We installed the card in a Cooler Master Stacker 830 fitted out with an Intel Core 2 Extreme QX6700 (cooled with a Zalman CNPS9500), an Asus P5B Deluxe, 2GB of OCZ PC7200 memory running at DDR2-800, and a couple of 300GB SATA hard drives - this represents a pretty high-end system in this day and age, so it should generate a pretty decent amount of heat. As we mentioned earlier in the review, we connected BFGTech's card to a Corsair Nautilus 500 and left the fan on its lowest speed setting.
We were expecting the Danger Den cooler on BFGTech's watercooled 8800 GTX to outperform NVIDIA's pretty decent reference cooler, but not quite to the extent that it has here! Ouch.
Even with the card running at its highest stable clock frequencies after playing through Oblivion for an hour, the GPU core temperature (as reported by NVIDIA's nTune system monitoring software) was lower than the idle temperature of our reference-cooled GeForce 8800 GTX installed in the same environment - this is a testament to how good the Danger Den waterblock on BFGTech's card is.
Obviously, the GPU core temperatures will be higher than this if you're running more than one block in your watercooling loop (i.e. for CPU and/or northbridge cooling). If you're doing that though, you've probably got a setup that is a bit more extravagant than a Nautilus 500.
First things first, this card is definitely not for everyone - it's for a small niche of bleeding edge enthusiasts that are already watercooling their systems, or are considering making the jump with their next upgrade. The card fills a void in the market, where watercooling enthusiasts would typically void their warranty as soon as they remove the stock cooler from their video card in order to install their waterblock of choice.

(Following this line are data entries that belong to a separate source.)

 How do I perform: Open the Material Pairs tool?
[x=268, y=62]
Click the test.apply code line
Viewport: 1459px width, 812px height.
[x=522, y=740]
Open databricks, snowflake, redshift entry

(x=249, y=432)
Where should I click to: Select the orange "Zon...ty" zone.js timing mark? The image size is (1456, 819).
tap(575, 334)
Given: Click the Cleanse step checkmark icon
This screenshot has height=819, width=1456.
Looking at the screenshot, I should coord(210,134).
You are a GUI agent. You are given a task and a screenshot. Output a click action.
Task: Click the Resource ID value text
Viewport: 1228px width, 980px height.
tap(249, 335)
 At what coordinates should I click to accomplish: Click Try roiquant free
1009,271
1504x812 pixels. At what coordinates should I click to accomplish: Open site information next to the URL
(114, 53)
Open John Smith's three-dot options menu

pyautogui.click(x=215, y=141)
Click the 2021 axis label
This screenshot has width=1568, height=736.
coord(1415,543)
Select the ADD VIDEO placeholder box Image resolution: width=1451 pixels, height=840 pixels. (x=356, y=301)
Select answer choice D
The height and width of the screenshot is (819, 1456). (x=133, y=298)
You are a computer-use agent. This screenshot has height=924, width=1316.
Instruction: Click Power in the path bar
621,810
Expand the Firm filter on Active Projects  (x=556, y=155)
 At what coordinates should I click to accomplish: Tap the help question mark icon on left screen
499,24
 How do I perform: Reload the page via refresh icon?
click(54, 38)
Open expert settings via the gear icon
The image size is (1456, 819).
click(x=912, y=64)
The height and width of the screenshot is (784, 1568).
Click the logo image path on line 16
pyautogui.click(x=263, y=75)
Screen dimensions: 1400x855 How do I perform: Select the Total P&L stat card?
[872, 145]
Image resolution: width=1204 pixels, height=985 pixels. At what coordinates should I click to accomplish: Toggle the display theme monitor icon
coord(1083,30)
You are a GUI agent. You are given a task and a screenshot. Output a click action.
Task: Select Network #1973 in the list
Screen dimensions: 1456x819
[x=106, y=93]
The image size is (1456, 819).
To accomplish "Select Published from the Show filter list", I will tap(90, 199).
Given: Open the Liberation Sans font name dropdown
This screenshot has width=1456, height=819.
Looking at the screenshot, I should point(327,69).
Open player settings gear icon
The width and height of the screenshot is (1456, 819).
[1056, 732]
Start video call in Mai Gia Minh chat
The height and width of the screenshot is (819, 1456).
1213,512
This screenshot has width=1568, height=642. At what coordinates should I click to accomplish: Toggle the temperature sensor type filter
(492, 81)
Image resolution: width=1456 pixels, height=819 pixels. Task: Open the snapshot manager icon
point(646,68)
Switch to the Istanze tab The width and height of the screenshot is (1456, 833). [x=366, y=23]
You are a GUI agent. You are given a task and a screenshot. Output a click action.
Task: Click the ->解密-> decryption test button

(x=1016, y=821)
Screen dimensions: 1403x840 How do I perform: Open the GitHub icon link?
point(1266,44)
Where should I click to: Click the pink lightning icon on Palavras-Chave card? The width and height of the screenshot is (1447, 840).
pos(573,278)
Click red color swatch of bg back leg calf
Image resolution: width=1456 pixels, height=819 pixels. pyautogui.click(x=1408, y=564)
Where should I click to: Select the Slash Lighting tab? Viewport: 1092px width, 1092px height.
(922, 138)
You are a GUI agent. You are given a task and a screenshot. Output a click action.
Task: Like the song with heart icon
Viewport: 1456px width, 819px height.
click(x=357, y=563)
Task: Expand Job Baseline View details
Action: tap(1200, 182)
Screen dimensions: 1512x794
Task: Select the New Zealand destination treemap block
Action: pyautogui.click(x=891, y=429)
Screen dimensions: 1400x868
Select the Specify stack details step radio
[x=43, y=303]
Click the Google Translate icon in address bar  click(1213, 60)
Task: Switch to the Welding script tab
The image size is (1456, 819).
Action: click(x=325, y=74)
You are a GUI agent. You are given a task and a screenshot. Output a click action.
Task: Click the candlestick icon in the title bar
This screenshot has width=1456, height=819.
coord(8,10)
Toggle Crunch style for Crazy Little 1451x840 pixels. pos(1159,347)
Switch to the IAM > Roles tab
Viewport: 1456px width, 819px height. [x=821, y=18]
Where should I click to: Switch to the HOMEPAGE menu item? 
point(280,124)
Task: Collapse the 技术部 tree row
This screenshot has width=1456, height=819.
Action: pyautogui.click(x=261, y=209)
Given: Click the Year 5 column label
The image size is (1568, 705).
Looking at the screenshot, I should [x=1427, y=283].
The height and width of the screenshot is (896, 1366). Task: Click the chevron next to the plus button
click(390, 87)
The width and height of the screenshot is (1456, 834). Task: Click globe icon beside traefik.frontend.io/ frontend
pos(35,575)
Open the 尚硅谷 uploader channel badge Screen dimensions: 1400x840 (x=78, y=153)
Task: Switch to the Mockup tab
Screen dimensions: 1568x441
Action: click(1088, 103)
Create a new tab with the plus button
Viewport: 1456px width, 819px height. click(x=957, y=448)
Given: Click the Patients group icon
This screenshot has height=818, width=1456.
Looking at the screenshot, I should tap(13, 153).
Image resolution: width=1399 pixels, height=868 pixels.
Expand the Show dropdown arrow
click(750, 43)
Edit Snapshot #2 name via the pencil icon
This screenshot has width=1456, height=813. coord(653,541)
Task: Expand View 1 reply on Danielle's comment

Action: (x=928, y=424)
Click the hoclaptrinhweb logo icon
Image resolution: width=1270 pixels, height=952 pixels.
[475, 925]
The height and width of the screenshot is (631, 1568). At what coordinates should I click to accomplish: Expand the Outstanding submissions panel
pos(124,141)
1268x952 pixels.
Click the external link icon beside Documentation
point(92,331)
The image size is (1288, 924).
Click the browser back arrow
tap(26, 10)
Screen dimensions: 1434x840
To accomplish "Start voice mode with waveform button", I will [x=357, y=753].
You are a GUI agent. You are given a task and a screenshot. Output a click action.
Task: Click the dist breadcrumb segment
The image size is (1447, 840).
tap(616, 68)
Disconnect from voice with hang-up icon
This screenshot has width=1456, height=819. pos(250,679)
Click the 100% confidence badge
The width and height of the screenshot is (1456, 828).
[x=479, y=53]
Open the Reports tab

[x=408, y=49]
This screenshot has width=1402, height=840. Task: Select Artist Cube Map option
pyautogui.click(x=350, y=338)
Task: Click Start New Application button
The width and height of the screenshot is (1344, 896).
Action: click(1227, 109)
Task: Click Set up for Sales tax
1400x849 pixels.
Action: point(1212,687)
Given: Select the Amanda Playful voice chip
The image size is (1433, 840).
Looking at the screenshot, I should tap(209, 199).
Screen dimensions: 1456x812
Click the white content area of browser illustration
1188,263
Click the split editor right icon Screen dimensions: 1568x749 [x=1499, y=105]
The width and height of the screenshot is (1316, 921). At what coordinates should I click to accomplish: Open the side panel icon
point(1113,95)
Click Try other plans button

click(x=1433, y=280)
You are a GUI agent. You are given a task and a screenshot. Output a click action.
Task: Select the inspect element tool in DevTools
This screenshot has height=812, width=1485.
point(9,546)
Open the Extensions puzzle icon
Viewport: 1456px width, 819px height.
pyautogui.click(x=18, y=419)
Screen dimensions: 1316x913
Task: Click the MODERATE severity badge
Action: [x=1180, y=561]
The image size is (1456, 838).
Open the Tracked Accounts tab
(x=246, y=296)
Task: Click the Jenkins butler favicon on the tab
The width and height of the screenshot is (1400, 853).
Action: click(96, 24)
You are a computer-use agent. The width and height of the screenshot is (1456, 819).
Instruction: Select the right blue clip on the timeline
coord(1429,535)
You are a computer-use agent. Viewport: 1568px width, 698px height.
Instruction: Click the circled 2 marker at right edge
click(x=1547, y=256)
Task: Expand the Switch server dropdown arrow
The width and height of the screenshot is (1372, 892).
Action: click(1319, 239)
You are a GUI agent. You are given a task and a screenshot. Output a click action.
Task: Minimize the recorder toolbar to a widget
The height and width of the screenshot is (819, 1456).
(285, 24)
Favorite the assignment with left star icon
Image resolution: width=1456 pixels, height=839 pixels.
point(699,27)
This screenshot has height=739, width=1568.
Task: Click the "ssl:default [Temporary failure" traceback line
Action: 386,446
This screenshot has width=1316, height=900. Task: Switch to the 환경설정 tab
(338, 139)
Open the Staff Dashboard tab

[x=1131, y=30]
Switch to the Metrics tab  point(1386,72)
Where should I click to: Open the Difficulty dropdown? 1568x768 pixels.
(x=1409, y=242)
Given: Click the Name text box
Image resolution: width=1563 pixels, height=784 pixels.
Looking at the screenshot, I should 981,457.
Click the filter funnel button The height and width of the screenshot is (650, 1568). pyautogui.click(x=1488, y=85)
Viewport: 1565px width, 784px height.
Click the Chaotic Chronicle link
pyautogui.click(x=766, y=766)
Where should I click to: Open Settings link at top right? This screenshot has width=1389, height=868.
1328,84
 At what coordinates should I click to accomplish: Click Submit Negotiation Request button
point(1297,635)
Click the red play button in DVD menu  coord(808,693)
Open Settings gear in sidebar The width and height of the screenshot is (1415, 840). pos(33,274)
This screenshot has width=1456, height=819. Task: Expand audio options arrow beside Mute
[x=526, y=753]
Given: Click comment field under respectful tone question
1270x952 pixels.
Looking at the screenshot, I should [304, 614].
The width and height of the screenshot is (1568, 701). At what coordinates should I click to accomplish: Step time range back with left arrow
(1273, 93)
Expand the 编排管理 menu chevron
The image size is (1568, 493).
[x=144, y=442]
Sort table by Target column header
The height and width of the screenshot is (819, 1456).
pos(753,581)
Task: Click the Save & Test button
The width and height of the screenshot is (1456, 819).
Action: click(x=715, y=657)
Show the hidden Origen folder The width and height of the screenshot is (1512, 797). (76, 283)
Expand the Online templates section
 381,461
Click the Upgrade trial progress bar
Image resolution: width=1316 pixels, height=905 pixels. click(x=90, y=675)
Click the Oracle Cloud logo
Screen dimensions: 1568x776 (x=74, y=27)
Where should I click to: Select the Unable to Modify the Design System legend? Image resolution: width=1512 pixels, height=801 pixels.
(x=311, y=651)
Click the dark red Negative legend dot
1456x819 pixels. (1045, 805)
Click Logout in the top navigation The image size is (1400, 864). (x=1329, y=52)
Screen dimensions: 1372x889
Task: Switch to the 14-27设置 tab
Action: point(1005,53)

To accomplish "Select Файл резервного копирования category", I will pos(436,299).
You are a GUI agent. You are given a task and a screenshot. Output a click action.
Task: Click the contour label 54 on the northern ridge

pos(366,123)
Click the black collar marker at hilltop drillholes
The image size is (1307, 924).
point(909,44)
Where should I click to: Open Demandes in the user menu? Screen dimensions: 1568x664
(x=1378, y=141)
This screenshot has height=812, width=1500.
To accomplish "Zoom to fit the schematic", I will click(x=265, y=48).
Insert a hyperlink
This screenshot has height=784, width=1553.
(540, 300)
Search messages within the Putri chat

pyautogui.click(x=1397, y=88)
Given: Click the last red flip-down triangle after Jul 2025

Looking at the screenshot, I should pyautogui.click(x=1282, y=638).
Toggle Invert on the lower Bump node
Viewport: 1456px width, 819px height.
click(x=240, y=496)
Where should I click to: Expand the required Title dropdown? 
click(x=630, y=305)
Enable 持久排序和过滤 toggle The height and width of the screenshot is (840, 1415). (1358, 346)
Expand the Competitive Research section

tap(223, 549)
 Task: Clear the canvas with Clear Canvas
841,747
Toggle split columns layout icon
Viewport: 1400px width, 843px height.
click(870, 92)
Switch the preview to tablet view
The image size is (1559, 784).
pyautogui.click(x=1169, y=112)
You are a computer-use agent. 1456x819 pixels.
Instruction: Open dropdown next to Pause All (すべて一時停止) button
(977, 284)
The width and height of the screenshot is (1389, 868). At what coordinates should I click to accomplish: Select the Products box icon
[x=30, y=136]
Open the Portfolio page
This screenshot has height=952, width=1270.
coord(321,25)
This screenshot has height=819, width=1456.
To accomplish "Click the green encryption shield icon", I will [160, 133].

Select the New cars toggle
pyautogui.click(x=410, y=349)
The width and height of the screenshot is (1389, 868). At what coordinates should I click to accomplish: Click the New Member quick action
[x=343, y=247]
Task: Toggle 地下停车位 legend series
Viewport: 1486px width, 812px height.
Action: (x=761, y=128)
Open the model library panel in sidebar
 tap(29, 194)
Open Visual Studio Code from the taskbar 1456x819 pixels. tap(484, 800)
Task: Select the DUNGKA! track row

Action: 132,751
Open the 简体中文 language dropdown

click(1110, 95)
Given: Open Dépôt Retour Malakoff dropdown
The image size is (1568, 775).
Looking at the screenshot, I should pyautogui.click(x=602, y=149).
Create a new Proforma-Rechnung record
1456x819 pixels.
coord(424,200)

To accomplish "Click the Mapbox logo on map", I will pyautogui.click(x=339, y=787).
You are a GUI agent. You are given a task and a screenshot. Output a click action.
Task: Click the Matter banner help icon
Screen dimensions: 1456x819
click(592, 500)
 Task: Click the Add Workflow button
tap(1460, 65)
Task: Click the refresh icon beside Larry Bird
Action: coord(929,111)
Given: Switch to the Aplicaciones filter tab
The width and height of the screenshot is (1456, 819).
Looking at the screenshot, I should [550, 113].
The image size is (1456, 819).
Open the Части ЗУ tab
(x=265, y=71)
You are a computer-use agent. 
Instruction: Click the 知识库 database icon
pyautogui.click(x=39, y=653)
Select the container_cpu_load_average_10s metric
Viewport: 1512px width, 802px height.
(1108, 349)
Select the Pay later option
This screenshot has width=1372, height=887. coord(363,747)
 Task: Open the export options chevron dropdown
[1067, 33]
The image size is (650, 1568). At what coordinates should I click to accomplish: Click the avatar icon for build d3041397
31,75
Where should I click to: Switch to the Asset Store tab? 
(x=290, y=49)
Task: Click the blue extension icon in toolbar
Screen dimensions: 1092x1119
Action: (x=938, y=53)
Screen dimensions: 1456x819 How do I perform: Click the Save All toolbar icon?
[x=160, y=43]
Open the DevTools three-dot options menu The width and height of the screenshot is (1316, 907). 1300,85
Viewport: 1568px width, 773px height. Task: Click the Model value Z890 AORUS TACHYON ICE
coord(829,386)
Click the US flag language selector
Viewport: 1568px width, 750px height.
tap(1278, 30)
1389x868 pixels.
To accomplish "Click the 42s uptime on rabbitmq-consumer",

With BFGTech's watercooled GeForce 8800 GTX, there is no longer a need to void your video card's warranty if you're wanting to watercool, because the card comes fully warranted with a decent waterblock already installed.
There is no doubting the card is not cheap at £528.74 inc. VAT
, but if you're in the market for this kind of thing, you're going to be spending close to that already. If you were to go out and buy one of BFGTech's standard GeForce 8800 GTX's for around £400 inc. VAT
(this week only at £387), along with Danger Den's waterblock that will cost you £91.64 inc. VAT
, you'd lose your warranty. For the privilege of keeping a full lifetime warranty, BFG charges a £35 premium on its watercooled card.
Whether or not that is worth the money will ultimately come down to whether you're willing to void the warranty on a £400 video card as a result of buying the Danger Den block separately. If you want to watercool your video card and
keep the warranty (something that we would strongly advise, especially on a high-end video card), BFGTech's watercooled GeForce 8800 GTX is just what the doctor ordered.